Jakarta (ANTARA) - Petugas gabungan menertibkan tujuh bangunan liar yang berdiri di atas saluran air di Jalan Kampung Bali XXXII, RT 02/RW 09, Kelurahan Kampung Bali, Kecamatan Tanah Abang, Jakarta Pusat (Jakpus), Rabu.

Camat Tanah Abang Dwiarti Indriani Utami mengatakan bangunan tersebut telah berdiri sekitar 25 tahun di atas saluran air sehingga perlu dibongkar untuk mengembalikan fungsi saluran sekaligus menata kawasan.

"Hari ini, kita tertibkan tujuh bangunan liar. Status bangunan mereka berada di atas saluran dan sudah lama di lokasi, sekitar 25 tahun," kata Dwiarti di sela kegiatan penertiban itu, Rabu.

Dia menjelaskan sebelum pembongkaran itu dilakukan, pemerintah telah memberikan surat peringatan (SP) bertahap, mulai dari SP1, SP2, SP3 hingga surat perintah pembongkaran kepada para penghuni.

Untuk mempercepat proses pembongkaran, petugas mengerahkan satu unit alat berat.

Selain itu, pemerintah juga menawarkan relokasi ke rumah susun (rusun) bagi warga yang terdampak penertiban.

Menurut Dwiarti, bangunan liar tersebut dihuni oleh warga ber-KTP DKI Jakarta maupun luar DKI Jakarta.

Dia mengatakan keberadaan bangunan itu bermula dari satu oknum yang mendirikan bangunan di atas saluran air, kemudian membangun sejumlah bangunan lain yang selanjutnya disewakan kepada warga.

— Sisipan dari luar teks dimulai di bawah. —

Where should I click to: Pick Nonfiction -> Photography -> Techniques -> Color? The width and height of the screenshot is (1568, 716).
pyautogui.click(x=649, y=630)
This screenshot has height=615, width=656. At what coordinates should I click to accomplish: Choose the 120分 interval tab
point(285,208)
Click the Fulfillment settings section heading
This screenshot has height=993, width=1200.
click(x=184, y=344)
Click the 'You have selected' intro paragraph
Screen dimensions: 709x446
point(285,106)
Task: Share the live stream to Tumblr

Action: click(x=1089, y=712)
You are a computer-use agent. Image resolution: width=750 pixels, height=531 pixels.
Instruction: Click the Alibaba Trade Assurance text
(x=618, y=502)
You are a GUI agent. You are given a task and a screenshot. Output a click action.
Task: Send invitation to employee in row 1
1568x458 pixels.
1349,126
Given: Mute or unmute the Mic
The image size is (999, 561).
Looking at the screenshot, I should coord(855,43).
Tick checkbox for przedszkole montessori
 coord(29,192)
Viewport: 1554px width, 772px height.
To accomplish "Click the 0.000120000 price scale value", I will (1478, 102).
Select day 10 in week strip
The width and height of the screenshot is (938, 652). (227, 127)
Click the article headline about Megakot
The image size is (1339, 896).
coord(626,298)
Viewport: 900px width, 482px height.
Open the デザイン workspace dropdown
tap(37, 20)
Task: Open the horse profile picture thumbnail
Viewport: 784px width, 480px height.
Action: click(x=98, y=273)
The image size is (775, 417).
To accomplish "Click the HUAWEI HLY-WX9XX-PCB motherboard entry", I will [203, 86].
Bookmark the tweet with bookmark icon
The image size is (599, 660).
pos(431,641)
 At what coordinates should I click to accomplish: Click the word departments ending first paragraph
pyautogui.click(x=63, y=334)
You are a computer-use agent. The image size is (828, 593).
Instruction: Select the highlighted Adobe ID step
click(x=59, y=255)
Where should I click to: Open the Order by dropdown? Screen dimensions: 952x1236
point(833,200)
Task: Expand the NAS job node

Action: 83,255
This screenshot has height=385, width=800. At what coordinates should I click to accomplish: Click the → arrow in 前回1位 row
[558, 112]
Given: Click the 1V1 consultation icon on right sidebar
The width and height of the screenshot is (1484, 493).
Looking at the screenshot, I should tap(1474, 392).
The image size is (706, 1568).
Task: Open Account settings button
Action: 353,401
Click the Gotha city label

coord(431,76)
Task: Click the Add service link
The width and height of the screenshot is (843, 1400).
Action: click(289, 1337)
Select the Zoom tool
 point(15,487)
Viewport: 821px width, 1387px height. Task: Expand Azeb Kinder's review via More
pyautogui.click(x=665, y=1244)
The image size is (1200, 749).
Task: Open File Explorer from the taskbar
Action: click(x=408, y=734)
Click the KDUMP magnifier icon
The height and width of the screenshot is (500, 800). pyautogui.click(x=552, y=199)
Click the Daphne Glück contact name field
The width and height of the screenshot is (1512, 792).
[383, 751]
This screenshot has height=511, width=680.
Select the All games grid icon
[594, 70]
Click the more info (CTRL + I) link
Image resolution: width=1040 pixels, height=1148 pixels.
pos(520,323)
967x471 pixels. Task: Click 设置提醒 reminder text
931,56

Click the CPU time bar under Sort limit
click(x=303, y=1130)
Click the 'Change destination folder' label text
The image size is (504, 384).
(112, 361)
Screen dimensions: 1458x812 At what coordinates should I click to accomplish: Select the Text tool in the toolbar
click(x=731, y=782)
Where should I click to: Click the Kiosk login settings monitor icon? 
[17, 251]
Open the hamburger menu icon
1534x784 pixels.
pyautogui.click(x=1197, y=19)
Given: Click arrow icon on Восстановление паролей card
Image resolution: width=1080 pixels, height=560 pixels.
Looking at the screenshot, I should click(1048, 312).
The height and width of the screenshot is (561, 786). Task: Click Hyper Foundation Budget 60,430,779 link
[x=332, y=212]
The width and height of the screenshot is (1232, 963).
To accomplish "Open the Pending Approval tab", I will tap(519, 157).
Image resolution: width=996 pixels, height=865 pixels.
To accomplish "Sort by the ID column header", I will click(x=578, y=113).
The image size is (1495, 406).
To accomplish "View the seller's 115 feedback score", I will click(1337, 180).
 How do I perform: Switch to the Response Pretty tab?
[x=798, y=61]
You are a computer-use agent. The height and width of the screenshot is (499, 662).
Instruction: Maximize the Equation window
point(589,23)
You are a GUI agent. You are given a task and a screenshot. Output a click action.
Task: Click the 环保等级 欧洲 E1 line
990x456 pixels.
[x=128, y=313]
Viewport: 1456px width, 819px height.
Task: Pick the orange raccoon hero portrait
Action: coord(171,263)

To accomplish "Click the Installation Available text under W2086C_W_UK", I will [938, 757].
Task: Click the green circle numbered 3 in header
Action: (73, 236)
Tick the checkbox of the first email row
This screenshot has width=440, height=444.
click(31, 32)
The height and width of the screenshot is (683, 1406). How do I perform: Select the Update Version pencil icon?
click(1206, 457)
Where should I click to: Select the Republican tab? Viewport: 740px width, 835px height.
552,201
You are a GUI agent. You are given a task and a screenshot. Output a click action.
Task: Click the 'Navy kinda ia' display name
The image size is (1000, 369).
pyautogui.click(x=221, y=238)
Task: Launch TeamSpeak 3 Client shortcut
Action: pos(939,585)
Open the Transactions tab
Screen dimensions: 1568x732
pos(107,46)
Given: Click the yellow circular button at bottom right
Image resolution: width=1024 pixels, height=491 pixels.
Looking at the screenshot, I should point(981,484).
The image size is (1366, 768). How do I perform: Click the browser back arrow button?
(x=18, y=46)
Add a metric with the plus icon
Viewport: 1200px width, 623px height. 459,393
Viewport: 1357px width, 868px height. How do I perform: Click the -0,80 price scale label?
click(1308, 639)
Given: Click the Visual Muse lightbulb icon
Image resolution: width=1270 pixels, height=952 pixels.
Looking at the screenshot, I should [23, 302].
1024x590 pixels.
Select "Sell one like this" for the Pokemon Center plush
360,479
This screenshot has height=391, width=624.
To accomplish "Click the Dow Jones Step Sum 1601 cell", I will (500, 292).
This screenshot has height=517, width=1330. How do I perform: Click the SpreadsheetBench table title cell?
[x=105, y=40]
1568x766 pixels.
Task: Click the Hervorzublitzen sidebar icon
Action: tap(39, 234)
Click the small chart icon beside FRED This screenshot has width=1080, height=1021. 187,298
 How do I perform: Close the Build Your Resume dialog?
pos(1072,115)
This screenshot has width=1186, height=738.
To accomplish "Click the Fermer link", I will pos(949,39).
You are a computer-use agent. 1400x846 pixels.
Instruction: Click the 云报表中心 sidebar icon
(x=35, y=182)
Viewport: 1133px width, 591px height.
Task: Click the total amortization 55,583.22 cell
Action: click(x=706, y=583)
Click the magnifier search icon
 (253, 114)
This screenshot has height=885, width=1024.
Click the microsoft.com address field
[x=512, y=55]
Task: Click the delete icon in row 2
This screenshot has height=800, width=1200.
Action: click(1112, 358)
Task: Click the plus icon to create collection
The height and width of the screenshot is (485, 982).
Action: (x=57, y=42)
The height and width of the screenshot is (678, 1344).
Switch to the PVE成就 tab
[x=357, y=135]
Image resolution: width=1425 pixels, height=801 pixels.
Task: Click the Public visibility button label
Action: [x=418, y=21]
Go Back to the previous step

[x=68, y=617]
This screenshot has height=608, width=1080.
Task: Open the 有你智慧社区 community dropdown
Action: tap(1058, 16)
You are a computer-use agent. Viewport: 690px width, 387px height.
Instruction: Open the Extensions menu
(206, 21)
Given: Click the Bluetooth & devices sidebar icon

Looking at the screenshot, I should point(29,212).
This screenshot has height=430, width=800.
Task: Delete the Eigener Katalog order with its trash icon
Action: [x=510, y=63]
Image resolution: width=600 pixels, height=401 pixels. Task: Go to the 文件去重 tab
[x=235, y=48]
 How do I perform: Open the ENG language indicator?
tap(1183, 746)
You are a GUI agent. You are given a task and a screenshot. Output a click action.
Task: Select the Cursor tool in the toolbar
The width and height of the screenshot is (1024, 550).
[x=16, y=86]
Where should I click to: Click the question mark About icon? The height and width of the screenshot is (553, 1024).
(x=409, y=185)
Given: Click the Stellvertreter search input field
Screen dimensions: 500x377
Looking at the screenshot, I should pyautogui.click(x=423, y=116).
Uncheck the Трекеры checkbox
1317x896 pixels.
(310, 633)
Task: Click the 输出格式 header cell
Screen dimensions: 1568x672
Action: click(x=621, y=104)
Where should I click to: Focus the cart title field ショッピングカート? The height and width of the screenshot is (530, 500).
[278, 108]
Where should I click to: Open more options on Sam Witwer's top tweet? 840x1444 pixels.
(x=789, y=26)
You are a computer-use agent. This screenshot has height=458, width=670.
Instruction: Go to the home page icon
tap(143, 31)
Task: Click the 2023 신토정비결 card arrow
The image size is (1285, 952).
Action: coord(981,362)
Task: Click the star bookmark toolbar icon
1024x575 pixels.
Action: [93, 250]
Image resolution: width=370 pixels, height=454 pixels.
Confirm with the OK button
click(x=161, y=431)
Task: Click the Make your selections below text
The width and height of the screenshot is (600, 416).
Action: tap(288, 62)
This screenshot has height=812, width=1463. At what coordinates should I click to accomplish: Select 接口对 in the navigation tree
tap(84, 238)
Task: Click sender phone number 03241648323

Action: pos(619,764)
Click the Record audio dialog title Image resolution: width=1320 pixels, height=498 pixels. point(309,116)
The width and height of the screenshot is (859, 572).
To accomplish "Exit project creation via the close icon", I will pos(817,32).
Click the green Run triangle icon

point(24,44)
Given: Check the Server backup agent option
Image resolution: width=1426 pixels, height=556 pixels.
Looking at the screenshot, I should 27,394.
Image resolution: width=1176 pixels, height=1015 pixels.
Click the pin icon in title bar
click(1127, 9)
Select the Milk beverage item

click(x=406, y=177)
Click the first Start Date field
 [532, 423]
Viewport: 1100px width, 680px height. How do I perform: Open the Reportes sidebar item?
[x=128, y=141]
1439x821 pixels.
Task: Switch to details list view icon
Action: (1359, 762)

"Keberadaan bangunan ini berawal dari satu oknum yang membangun di atas saluran, kemudian yang bersangkutan membuat beberapa bangunan lainnya dan dikontrakkan," papar Dwiarti.

Dalam proses penertiban, pemerintah juga mengevakuasi seorang warga yang mengalami patah kaki ke rumah sakit dengan menggunakan ambulans agar mendapat penanganan medis secepatnya.

"Kita kerahkan satu ambulans untuk ungsikan warga tersebut ke rumah sakit, untuk mendapatkan penanganan," ujar Dwiarti.

Setelah pembongkaran itu rampung, Pemerintah Kecamatan Tanah Abang kemudian melakukan pengerukan saluran air dan menata kembali lokasi bekas bangunan liar tersebut sehingga fungsi saluran dapat kembali optimal.

"Nanti akan dilakukan pengerukan dan penataan di lokasi tersebut. Kita akan kembalikan fungsinya," tutur Dwiarti.

Sementara itu, Ketua RW 09 Kampung Bali Akmam mengatakan bangunan liar tersebut telah beberapa kali dilaporkan oleh masyarakat melalui aplikasi CRM.

Dia menyebutkan bangunan itu dihuni oleh tujuh kepala keluarga dengan total 14 jiwa.

"Ini memang bangunan liar sudah lama berdiri di atas saluran, dan warga di sini tidak keberatan bangunan liar ini dibongkar," ungkap Akmam.

Seperti diketahui, penertiban itu melibatkan puluhan personel gabungan dari Satuan Polisi Pamong Praja (Satpol PP), Penanganan Prasaran dan Sarana Umum (PPSU), Polri, TNI, petugas Dinas Lingkungan Hidup DKI Jakarta, tokoh masyarakat, serta unsur Pemerintah Kecamatan Tanah Abang.

Selain itu, turut hadir pula Asisten Perekonomian dan Pembangunan Kota Administrasi Jakarta Pusat Suprayogi dan Lurah Kampung Bali, Musa.